Dlx2 is required for B16 melanoma primary tumour growth and lung metastasis. (A) Dlx2 expression is induced by TGFβ in melanoma cells. B16 melanoma cells were treated with TGFβ for 6 days and Dlx2 mRNA levels were determined by quantitative RT–PCR. Values were normalized to endogenous RPL19 mRNA levels. (B) Reduced primary tumour growth in B16 melanoma cells transfected to stably express shRNA against Dlx2. Three independent Dlx2-specific shRNA sequences (shDlx2 1–3) and one control shRNA sequence (shCTR) were used to establish stable cell pools. Cells were injected into both flanks of 9–10 C57Bl/6 mice per cell pool and tumour weights were measured 2 weeks after implantation. (C) Reduced metastatic outgrowth of B16 melanoma cells depleted for Dlx2 expression.

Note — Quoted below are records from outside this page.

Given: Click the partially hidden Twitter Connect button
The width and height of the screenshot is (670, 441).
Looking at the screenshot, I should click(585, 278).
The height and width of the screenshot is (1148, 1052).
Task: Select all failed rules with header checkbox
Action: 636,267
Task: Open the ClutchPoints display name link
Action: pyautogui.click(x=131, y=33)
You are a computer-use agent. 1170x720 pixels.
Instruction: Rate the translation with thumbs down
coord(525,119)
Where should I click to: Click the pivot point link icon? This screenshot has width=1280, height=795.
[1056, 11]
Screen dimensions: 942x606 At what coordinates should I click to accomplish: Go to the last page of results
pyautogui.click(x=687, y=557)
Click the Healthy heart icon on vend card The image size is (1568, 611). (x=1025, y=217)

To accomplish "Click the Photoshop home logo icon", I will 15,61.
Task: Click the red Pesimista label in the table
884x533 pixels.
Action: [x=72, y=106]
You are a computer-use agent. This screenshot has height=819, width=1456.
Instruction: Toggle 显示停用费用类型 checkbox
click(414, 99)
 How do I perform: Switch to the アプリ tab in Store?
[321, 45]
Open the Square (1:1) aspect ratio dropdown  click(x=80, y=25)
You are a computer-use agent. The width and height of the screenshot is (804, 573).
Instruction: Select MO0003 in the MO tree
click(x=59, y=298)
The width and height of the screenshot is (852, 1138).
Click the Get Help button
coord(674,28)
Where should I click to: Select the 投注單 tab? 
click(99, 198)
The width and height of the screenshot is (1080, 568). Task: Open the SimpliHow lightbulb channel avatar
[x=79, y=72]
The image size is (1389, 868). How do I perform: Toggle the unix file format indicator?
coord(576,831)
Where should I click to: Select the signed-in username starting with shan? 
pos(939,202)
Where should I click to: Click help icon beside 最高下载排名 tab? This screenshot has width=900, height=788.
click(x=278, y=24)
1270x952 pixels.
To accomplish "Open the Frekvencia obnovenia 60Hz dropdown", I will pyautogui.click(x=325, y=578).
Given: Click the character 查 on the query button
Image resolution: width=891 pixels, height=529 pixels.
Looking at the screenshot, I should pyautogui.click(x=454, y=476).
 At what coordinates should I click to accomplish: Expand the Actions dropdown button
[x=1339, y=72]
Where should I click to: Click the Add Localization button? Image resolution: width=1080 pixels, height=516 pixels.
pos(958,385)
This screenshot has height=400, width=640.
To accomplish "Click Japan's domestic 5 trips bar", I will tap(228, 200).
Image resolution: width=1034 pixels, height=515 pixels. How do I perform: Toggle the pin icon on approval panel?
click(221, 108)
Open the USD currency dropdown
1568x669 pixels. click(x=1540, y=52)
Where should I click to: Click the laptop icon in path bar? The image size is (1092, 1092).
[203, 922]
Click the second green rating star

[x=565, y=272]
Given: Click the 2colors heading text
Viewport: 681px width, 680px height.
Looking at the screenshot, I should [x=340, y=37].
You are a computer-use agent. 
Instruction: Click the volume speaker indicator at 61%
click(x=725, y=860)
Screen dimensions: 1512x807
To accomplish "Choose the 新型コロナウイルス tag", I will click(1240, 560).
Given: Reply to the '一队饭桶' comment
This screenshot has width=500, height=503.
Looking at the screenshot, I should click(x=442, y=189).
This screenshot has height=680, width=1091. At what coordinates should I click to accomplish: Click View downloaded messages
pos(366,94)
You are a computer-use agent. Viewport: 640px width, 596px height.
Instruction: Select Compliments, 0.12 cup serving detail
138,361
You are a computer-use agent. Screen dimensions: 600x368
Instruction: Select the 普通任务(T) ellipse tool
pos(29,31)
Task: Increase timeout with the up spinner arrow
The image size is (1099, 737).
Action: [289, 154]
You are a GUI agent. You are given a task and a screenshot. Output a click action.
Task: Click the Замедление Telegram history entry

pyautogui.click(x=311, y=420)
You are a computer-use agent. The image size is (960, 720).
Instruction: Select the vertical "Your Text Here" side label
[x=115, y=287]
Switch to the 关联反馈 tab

Micrometastatic lesions were counted on histological sections (shown in D) of the lungs of the mice described in (B) (five lungs per cell pool were analysed). (D) Serial histological sections of lungs from C57/Bl6 injected subcutaneously with shDlx2-1 and shCTR B16 melanomas cells were stained with haematoxylin/eosin. Scale bar=100 μm. (E) Tumour sections were stained against cleaved caspase 3 to quantify the rate of apoptosis. The moderate increase in apoptosis observed in Dlx2-depleted tumours was not statistically significant. Data are shown as mean±s.d. Statistical values are calculated by using an unpaired, two-tailed t-test. ^*P⩽0.05; ^**P⩽0.01; ^***P⩽0.001.